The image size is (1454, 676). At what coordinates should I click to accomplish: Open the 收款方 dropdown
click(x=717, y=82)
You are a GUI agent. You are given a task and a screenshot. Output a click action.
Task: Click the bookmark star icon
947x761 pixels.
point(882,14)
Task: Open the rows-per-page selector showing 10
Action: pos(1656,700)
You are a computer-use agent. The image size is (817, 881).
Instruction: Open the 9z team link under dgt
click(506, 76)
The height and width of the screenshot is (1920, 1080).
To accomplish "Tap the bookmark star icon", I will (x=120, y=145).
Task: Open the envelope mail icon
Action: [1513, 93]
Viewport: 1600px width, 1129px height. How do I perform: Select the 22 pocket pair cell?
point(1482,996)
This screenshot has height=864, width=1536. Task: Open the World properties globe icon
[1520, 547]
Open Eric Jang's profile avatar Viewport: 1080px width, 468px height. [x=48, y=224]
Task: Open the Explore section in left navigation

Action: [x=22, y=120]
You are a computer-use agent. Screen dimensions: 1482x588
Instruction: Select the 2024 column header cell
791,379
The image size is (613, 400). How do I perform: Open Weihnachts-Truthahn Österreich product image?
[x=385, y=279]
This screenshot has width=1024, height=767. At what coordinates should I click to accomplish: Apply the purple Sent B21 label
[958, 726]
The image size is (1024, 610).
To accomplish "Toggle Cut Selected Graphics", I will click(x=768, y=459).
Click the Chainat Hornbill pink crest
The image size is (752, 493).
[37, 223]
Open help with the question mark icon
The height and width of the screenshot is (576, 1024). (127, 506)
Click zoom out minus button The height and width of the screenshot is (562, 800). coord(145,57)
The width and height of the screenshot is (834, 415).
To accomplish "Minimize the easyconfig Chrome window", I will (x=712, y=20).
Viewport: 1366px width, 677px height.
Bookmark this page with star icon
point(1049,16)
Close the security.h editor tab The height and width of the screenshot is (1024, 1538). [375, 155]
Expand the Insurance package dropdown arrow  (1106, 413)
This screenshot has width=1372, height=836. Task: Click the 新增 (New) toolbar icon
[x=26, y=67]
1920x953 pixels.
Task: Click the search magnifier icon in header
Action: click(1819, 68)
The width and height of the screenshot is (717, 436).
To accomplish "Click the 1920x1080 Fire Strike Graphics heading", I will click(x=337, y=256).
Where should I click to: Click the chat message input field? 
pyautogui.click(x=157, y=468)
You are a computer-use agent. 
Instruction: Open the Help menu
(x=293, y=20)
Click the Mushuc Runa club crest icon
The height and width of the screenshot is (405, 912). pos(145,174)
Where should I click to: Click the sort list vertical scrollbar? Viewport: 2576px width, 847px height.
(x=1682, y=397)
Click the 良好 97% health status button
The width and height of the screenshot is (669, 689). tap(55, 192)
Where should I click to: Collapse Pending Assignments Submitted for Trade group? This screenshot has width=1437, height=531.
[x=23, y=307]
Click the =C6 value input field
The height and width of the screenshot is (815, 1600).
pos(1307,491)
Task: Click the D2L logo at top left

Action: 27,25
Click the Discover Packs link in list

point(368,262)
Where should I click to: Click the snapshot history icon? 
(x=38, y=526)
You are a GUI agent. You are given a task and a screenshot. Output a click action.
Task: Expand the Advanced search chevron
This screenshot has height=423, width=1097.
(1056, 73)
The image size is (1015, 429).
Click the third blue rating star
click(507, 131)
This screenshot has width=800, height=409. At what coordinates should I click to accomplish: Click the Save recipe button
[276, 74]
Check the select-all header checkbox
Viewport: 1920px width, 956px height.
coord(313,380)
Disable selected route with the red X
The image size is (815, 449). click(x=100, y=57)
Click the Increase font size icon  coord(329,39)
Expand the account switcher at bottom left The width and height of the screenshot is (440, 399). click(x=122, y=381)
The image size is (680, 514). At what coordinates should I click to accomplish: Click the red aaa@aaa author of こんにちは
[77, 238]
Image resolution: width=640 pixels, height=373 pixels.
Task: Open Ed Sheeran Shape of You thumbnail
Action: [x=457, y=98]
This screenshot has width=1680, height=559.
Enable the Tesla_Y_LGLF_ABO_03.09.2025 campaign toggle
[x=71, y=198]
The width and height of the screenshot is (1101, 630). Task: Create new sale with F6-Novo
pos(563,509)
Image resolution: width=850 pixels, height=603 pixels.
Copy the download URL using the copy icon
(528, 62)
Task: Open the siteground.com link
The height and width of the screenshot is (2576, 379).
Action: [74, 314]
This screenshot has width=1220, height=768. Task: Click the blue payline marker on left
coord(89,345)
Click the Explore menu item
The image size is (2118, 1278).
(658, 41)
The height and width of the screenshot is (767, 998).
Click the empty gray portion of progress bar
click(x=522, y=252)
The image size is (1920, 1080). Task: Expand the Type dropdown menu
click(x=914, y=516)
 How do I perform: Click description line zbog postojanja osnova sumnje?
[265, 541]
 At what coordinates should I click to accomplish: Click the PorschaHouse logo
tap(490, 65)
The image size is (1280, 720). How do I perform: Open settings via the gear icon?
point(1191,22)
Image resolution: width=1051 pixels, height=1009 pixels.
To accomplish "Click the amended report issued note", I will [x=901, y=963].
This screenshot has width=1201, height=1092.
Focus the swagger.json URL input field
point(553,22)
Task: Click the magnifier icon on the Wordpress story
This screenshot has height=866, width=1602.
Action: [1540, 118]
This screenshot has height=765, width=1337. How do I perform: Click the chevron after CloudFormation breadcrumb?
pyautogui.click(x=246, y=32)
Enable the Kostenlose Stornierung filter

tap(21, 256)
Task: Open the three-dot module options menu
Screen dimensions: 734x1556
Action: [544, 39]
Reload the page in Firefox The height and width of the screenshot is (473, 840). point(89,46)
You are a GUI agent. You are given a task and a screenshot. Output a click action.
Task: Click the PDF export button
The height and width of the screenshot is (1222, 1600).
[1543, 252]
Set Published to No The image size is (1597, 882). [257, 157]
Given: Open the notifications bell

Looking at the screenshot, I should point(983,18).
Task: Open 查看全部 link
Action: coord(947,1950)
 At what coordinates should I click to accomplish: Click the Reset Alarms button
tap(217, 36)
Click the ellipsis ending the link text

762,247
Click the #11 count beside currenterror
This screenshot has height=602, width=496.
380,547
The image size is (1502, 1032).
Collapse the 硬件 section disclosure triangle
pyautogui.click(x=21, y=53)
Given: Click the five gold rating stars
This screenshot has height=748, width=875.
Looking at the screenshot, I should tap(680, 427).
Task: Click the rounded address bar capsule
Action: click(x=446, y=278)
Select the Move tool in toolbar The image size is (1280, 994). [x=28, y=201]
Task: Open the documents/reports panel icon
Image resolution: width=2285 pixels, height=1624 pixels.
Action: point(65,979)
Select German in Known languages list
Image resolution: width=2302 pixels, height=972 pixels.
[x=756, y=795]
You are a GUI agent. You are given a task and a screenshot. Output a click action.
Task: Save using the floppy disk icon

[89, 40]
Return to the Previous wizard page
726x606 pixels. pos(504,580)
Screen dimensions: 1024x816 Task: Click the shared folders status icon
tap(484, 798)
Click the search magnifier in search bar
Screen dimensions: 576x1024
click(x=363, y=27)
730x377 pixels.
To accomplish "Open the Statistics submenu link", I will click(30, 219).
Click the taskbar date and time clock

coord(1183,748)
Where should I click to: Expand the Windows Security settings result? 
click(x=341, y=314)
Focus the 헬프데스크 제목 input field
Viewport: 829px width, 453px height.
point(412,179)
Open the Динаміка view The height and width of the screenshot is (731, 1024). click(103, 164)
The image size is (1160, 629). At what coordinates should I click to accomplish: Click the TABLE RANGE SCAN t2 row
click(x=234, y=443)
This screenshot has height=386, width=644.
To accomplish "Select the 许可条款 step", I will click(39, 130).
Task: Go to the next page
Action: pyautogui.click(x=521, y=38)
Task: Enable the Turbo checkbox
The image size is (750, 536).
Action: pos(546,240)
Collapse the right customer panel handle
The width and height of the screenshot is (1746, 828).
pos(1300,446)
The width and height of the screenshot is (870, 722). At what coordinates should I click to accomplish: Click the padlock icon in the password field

+++

About this task
How many lines above include the word "Graphics"? Answer with the number alone.

Problem solution
2